A World Without Police
Title | A World Without Police PDF eBook |
Author | Geo Maher |
Publisher | Verso Books |
Pages | 289 |
Release | 2022-11-08 |
Genre | Political Science |
ISBN | 1839760060 |
If police are the problem, what’s the solution? Tens of millions of people poured onto the streets for Black Lives Matter, bringing with them a wholly new idea of public safety, common security, and the delivery of justice, communicating that vision in the fiery vernacular of riot, rebellion, and protest. A World Without Police transcribes these new ideas—written in slogans and chants, over occupied bridges and hastily assembled barricades—into a compelling, must-read manifesto for police abolition. Compellingly argued and lyrically charged, A World Without Police offers concrete strategies for confronting and breaking police power, as a first step toward building community alternatives that make the police obsolete.

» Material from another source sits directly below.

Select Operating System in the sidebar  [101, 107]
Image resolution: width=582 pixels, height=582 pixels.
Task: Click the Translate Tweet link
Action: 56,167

Surveying the post-protest landscape in Minneapolis, Philadelphia, Chicago, and Oakland, as well as the people who have experimented with policing alternatives at a mass scale in Latin America, Maher details the institutions we can count on to deliver security without the disorganizing interventions of cops: neighborhood response networks, community-based restorative justice practices, democratically organized self-defense projects, and well-resourced social services. A World Without Police argues that abolition is not a distant dream or an unreachable horizon but an attainable reality. In communities around the world, we are beginning to glimpse a real, lasting justice in which we keep us safe.
Just Violence
Title | Just Violence PDF eBook |
Author | Rachel Wahl |
Publisher | Stanford Studies in Human Righ |
Pages | 0 |
Release | 2017 |
Genre | Education |
ISBN | 9780804794718 |
This book examines the beliefs of law enforcement officers who support the use of torture and the implications of these beliefs for officers' responses to human rights activism and education.